Express $$-6+6\mathrm{i}$$ in polar form.

Answer

**step1** Understanding the problem

The problem asks to convert the complex number $$-6+6\mathrm{i}$$ from its rectangular form ($$x+yi$$) to its polar form ($$r(\cos\theta + i\sin\theta)$$).

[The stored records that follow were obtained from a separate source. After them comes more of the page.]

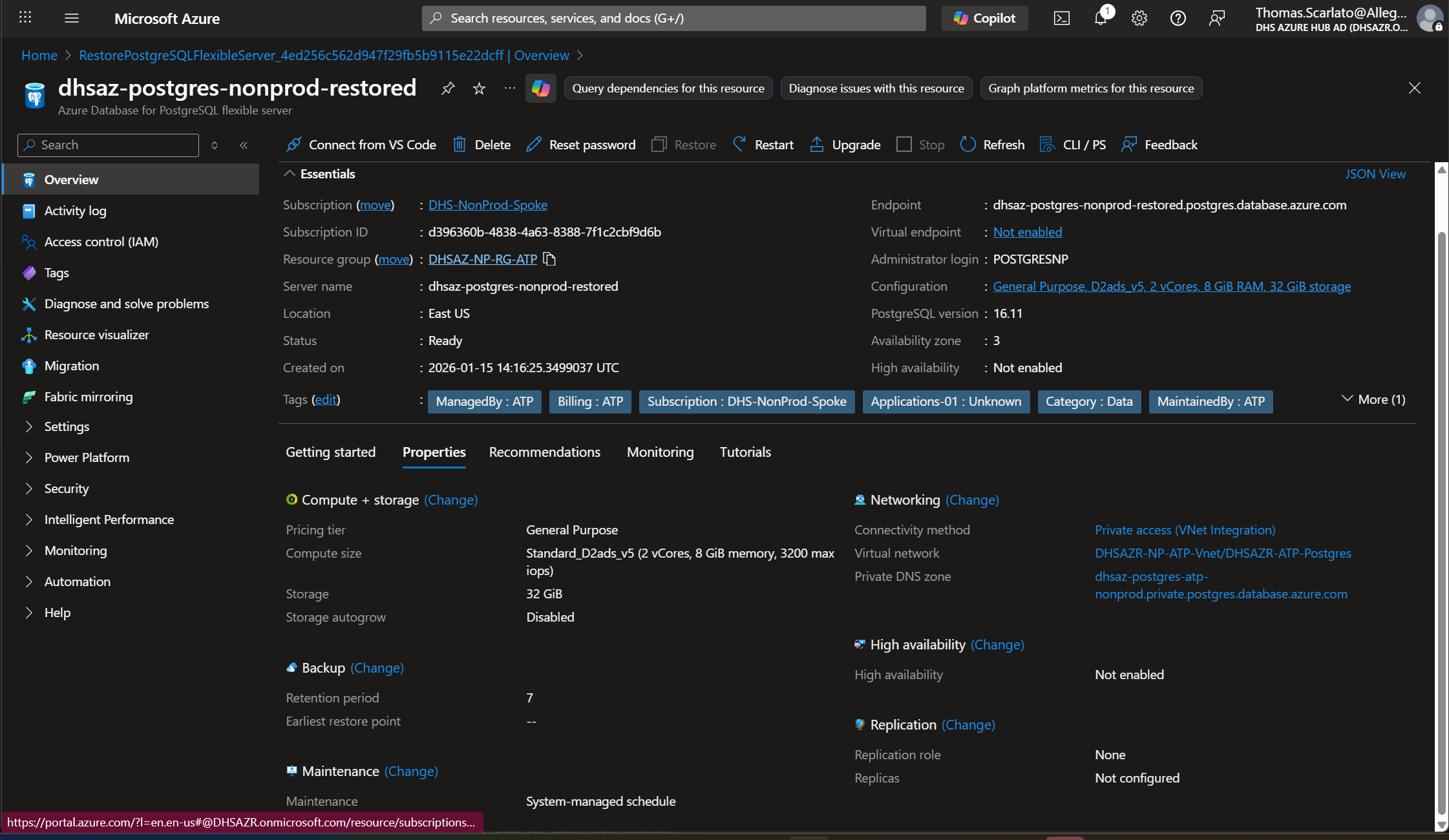Open Cloud Shell terminal icon
1449x840 pixels.
pos(1062,18)
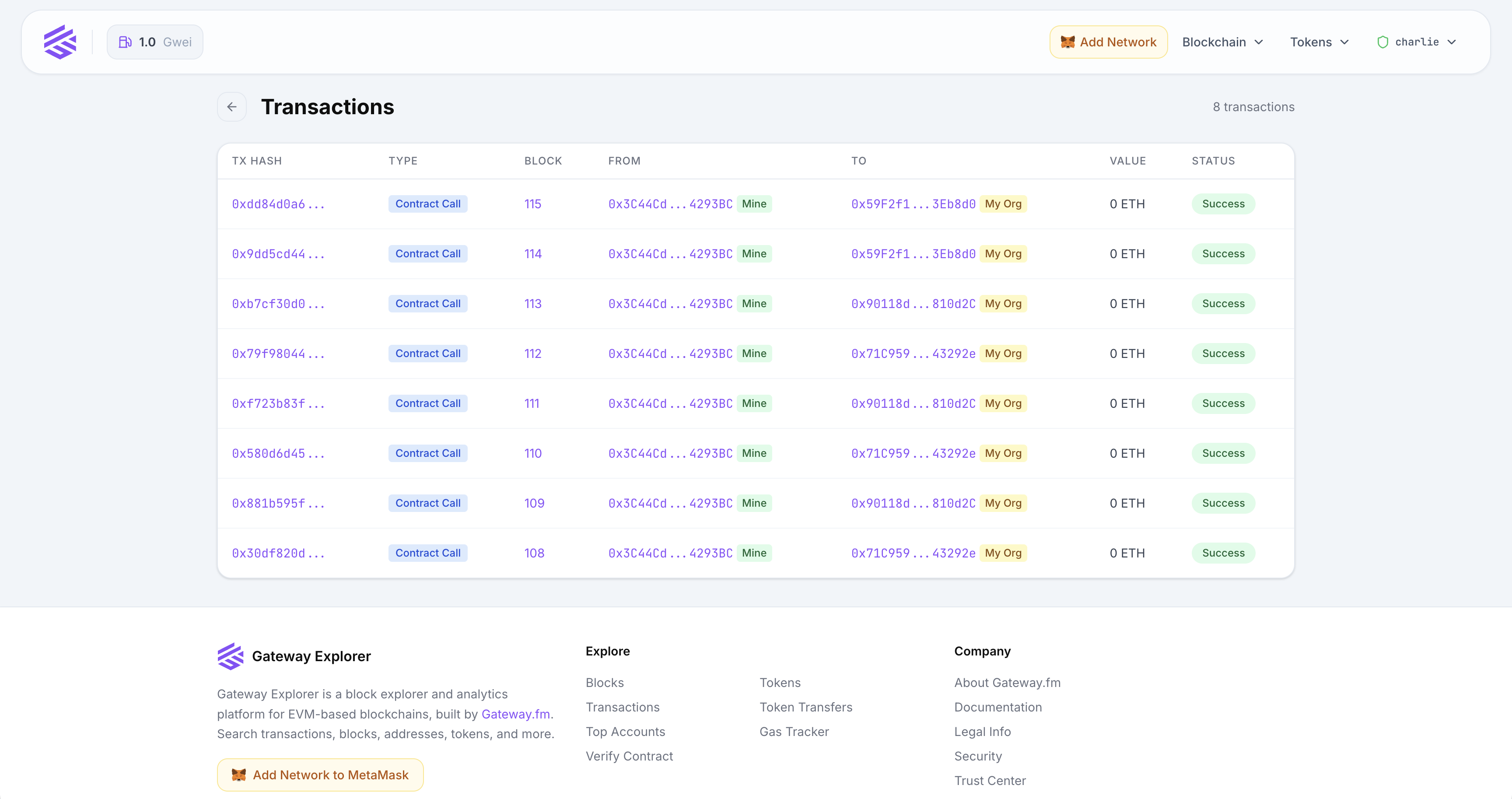
Task: Click the green shield icon beside charlie
Action: pos(1383,42)
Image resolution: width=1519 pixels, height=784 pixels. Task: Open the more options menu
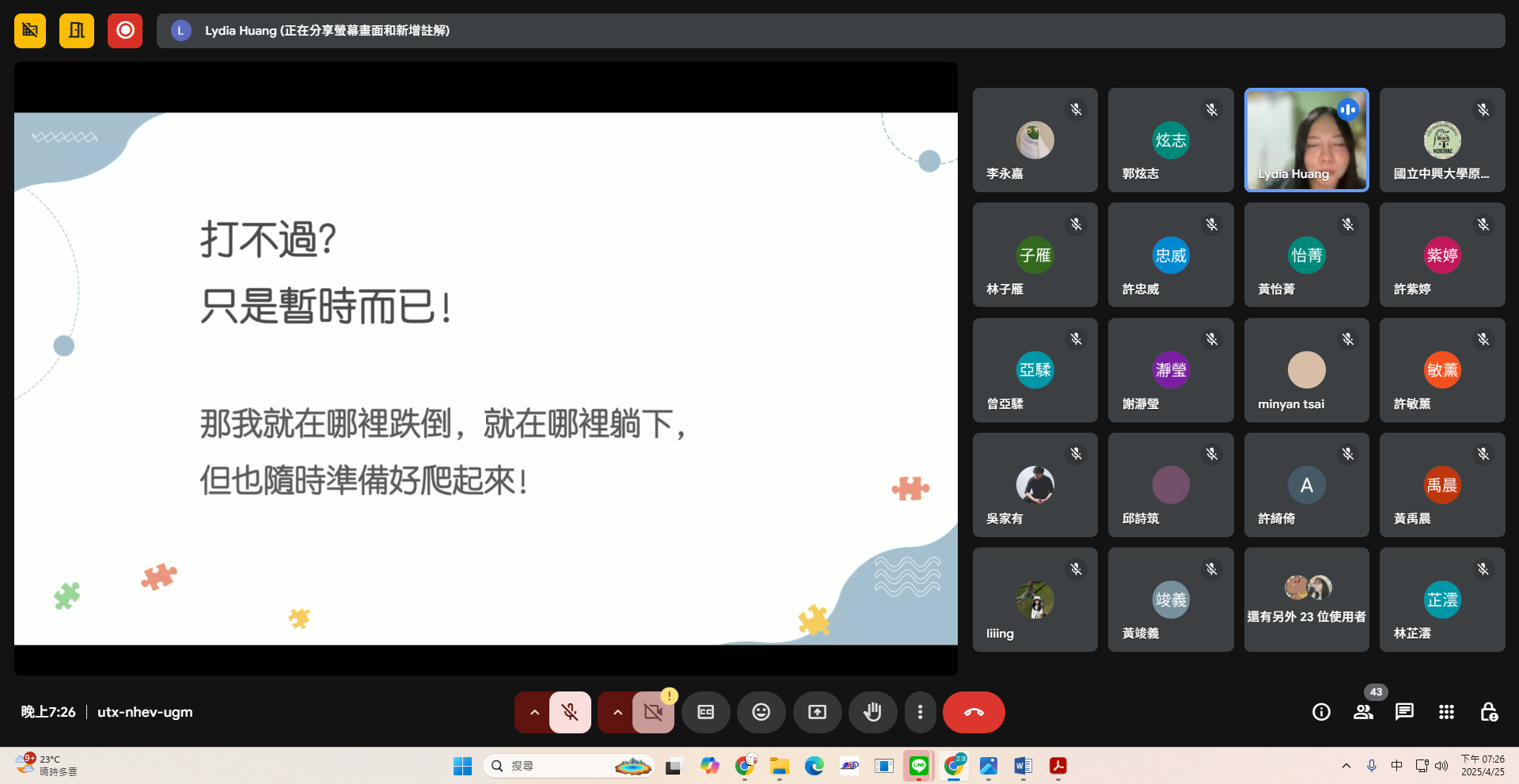tap(920, 712)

**step2** Identifying the rectangular components

From the given complex number $$-6+6\mathrm{i}$$, we can identify its rectangular components:
The real part is $$x = -6$$.
The imaginary part is $$y = 6$$.

**step3** Calculating the modulus

The modulus, denoted as $$r$$, is the distance from the origin to the point $$(x, y)$$ in the complex plane. It is calculated using the formula $$r = \sqrt{x^2 + y^2}$$.
Substitute the values of $$x$$ and $$y$$:
$$r = \sqrt{(-6)^2 + (6)^2}$$
$$r = \sqrt{36 + 36}$$
$$r = \sqrt{72}$$
To simplify $$\sqrt{72}$$, we look for the largest perfect square factor of 72. The largest perfect square factor is 36.
$$r = \sqrt{36 \times 2}$$
$$r = \sqrt{36} \times \sqrt{2}$$
$$r = 6\sqrt{2}$$

**step4** Calculating the argument

The argument, denoted as $$\theta$$, is the angle that the line segment from the origin to the point $$(x, y)$$ makes with the positive x-axis. We can find the reference angle using $$\tan\alpha = \left|\frac{y}{x}\right|$$.
$$\tan\alpha = \left|\frac{6}{-6}\right|$$
$$\tan\alpha = |-1|$$
$$\tan\alpha = 1$$
The reference angle $$\alpha$$ for which $$\tan\alpha = 1$$ is $$45^\circ$$ or $$\frac{\pi}{4}$$ radians.
Since $$x = -6$$ (negative) and $$y = 6$$ (positive), the complex number $$-6+6\mathrm{i}$$ lies in the second quadrant of the complex plane.
In the second quadrant, the argument $$\theta$$ is found by subtracting the reference angle from $$180^\circ$$ (or $$\pi$$ radians).
$$\theta = 180^\circ - 45^\circ = 135^\circ$$
In radians, $$\theta = \pi - \frac{\pi}{4} = \frac{4\pi}{4} - \frac{\pi}{4} = \frac{3\pi}{4}$$ radians.
We will use radians for the polar form.

**step5** Writing the complex number in polar form

The polar form of a complex number is given by $$z = r(\cos\theta + i\sin\theta)$$.
Substitute the calculated values of $$r$$ and $$\theta$$:
$$z = 6\sqrt{2}\left(\cos\left(\frac{3\pi}{4}\right) + i\sin\left(\frac{3\pi}{4}\right)\right)$$
Therefore, the polar form of $$-6+6\mathrm{i}$$ is $$6\sqrt{2}\left(\cos\left(\frac{3\pi}{4}\right) + i\sin\left(\frac{3\pi}{4}\right)\right)$$.